Please give back word for word the lines below, from the first one through the one with "Click the 拒绝".

☆ ☆ ☆ ☆

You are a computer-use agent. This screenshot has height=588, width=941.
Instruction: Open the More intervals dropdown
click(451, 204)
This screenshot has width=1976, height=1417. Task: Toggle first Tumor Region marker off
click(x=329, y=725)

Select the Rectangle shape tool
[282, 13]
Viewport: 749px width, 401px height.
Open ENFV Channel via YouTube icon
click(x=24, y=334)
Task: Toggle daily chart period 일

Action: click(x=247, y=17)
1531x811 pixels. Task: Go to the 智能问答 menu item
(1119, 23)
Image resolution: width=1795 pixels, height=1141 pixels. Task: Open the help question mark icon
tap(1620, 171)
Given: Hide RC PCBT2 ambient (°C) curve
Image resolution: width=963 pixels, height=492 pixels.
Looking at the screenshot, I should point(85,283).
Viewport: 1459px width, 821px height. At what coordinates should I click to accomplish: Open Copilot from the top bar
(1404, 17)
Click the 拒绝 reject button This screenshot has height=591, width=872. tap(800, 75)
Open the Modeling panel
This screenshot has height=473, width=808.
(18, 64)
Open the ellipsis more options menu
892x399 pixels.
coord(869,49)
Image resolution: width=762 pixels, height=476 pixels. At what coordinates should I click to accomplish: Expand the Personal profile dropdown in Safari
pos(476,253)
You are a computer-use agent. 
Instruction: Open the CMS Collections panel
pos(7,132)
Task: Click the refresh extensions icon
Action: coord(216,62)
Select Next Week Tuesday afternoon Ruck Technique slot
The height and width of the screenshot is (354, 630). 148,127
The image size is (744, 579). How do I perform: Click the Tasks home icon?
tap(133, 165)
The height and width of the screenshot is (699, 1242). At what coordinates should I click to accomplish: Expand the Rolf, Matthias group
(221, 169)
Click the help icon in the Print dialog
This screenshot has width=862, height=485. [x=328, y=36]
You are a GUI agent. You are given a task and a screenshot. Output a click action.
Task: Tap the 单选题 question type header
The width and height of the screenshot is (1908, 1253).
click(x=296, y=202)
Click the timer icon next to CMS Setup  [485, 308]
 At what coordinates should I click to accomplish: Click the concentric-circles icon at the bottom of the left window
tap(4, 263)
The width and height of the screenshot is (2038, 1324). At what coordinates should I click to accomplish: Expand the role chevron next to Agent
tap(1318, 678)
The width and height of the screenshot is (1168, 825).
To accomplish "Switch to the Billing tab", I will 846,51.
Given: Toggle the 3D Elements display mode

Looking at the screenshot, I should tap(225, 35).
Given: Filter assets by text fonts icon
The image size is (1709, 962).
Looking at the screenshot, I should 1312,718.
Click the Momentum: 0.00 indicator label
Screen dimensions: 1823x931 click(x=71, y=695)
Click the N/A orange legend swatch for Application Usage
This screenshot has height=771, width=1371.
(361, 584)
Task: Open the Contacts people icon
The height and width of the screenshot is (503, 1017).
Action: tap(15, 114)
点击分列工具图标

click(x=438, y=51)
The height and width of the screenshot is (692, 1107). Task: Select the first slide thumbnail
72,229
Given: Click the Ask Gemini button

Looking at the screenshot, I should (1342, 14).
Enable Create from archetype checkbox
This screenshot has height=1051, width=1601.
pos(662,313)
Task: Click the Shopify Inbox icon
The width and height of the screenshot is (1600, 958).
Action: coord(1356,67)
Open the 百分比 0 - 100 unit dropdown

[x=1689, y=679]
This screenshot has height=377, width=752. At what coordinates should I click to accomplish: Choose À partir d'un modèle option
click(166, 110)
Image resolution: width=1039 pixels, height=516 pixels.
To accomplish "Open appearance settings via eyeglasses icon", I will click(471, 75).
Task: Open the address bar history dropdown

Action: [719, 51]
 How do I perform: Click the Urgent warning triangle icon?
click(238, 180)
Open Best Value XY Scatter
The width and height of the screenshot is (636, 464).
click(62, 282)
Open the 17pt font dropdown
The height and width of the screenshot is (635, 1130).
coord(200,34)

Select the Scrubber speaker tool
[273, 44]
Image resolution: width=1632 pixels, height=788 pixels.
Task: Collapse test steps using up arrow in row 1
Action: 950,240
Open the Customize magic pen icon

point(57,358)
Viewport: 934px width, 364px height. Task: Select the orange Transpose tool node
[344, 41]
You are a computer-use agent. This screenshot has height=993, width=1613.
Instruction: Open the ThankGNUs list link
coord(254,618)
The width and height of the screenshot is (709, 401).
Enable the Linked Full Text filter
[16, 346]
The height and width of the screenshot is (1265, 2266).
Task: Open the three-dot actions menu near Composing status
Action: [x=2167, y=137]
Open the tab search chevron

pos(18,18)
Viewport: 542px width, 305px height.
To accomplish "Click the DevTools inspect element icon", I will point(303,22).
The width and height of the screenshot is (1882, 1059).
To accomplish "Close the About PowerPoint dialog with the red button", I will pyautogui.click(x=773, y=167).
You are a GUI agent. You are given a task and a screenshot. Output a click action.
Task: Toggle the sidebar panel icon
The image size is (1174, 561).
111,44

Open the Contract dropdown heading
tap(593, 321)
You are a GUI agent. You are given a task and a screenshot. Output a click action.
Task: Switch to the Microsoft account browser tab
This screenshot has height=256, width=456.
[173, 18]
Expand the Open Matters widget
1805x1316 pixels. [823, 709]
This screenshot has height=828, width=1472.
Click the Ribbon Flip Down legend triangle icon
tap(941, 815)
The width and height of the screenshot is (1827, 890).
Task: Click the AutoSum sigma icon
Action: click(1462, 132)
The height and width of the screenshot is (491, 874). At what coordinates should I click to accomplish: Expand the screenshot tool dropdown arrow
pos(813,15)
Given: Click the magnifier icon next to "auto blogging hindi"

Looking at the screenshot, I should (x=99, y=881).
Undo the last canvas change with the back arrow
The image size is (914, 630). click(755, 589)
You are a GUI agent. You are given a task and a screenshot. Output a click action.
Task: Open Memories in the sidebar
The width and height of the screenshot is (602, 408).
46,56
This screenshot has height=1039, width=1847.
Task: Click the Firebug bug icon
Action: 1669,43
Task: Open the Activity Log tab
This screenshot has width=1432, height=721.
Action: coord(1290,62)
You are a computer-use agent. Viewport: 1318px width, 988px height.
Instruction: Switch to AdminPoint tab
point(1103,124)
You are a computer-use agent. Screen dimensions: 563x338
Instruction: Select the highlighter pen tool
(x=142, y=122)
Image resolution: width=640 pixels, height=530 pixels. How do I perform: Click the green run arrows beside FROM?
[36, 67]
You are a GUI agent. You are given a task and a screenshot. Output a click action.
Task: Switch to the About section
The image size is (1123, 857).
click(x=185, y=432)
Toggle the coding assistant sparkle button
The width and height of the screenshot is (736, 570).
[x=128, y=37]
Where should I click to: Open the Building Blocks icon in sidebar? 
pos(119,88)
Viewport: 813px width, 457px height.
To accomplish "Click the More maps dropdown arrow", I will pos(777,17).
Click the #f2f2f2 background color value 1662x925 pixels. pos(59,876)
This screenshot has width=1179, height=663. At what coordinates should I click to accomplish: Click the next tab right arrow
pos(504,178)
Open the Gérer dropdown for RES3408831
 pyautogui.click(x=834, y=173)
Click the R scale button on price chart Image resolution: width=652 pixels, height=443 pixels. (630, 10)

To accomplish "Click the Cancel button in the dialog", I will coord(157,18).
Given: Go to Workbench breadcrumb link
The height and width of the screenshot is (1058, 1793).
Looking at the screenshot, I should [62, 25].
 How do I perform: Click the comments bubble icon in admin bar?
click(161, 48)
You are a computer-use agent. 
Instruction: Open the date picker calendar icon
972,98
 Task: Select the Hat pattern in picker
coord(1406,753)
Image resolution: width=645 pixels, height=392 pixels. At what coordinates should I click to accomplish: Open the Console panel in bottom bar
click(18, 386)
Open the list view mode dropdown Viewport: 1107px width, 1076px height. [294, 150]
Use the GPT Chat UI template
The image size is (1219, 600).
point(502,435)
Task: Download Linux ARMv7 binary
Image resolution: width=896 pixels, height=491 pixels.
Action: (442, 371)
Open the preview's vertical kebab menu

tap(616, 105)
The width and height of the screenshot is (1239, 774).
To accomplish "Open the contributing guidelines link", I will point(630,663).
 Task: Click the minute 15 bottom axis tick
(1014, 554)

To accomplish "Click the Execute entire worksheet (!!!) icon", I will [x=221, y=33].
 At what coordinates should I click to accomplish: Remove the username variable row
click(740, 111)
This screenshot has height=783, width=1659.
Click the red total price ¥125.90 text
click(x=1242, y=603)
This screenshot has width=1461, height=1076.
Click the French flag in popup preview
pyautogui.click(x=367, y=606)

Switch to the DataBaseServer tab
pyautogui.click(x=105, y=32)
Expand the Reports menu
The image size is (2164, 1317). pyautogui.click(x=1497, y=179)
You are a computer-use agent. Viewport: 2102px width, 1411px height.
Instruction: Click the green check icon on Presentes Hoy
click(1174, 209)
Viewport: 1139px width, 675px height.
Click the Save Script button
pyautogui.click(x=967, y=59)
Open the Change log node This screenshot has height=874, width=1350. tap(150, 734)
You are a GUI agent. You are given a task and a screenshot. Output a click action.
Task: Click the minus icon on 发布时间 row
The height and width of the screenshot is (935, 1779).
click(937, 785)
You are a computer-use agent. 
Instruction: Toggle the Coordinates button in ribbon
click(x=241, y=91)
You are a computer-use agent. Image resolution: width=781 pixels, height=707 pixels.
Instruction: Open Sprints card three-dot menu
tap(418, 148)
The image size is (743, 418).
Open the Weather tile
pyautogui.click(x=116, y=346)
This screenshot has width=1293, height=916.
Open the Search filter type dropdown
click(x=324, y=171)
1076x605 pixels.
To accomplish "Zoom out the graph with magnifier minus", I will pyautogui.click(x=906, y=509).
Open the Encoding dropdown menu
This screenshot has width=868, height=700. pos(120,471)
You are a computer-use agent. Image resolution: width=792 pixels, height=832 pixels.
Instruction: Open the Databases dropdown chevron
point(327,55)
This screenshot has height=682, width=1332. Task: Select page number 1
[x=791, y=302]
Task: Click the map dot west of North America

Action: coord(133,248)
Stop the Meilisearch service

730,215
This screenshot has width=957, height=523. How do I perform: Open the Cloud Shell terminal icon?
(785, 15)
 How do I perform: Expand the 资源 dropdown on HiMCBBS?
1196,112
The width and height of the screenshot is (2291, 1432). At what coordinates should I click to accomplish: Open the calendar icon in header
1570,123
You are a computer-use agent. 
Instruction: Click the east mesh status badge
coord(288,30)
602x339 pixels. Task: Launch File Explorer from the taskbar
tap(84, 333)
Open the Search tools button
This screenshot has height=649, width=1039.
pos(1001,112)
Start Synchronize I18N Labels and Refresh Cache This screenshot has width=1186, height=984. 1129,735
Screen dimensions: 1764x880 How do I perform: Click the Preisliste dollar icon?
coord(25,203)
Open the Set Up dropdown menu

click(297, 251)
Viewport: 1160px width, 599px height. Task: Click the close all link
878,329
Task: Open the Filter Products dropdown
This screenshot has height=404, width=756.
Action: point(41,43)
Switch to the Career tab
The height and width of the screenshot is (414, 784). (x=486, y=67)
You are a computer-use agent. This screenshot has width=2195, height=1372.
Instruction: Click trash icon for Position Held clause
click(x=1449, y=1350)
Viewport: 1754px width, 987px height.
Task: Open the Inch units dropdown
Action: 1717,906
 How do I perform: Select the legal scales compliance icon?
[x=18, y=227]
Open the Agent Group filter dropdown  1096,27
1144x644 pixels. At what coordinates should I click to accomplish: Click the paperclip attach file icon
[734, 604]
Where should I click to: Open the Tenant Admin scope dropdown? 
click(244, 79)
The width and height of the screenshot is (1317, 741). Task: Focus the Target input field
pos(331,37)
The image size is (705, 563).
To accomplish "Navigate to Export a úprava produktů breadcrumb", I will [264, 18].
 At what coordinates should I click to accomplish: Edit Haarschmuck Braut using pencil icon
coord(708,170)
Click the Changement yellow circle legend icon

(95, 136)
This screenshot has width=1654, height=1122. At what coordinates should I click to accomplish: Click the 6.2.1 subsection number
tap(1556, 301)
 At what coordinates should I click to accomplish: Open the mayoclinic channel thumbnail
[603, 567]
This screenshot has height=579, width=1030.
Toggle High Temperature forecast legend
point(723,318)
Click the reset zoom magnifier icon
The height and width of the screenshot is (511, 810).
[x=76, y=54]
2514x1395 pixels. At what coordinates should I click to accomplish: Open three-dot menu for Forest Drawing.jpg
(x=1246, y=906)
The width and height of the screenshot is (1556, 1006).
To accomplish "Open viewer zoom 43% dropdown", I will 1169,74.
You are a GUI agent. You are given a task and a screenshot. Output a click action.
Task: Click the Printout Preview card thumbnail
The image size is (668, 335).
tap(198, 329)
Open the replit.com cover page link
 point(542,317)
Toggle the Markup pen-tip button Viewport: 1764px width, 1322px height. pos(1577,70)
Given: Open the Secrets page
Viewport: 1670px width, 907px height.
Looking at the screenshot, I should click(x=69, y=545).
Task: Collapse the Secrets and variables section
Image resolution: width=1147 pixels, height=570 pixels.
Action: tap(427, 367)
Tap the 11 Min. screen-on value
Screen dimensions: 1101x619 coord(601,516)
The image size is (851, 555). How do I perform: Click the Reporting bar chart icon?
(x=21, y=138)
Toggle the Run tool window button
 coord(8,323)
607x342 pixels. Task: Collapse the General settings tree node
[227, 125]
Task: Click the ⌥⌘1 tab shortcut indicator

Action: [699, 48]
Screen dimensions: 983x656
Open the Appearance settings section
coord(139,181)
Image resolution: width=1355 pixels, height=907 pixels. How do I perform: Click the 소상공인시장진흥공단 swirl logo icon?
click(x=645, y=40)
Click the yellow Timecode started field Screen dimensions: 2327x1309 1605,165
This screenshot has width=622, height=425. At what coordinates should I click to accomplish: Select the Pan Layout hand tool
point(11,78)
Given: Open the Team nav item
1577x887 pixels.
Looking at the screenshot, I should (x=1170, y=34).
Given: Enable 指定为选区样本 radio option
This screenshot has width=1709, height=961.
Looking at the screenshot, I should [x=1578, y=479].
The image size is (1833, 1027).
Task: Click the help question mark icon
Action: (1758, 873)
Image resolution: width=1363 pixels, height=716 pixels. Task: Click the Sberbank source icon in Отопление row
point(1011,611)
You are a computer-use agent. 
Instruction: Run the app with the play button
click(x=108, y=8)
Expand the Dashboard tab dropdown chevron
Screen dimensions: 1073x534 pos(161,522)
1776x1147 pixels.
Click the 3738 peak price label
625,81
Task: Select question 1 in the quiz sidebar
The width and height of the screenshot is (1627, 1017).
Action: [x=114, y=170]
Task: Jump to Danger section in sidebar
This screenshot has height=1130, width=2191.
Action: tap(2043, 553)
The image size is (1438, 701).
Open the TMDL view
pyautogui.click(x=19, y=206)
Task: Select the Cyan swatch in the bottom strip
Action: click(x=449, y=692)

☆ ☆ ☆ ☆

#### Problem solution:
You are a computer-use agent. This screenshot has height=588, width=941.
Instruction: Open the More intervals dropdown
click(451, 204)
This screenshot has width=1976, height=1417. Task: Toggle first Tumor Region marker off
click(x=329, y=725)

Select the Rectangle shape tool
[282, 13]
Viewport: 749px width, 401px height.
Open ENFV Channel via YouTube icon
click(x=24, y=334)
Task: Toggle daily chart period 일

Action: click(x=247, y=17)
1531x811 pixels. Task: Go to the 智能问答 menu item
(1119, 23)
Image resolution: width=1795 pixels, height=1141 pixels. Task: Open the help question mark icon
tap(1620, 171)
Given: Hide RC PCBT2 ambient (°C) curve
Image resolution: width=963 pixels, height=492 pixels.
Looking at the screenshot, I should point(85,283).
Viewport: 1459px width, 821px height. At what coordinates should I click to accomplish: Open Copilot from the top bar
(1404, 17)
Click the 拒绝 reject button This screenshot has height=591, width=872. tap(800, 75)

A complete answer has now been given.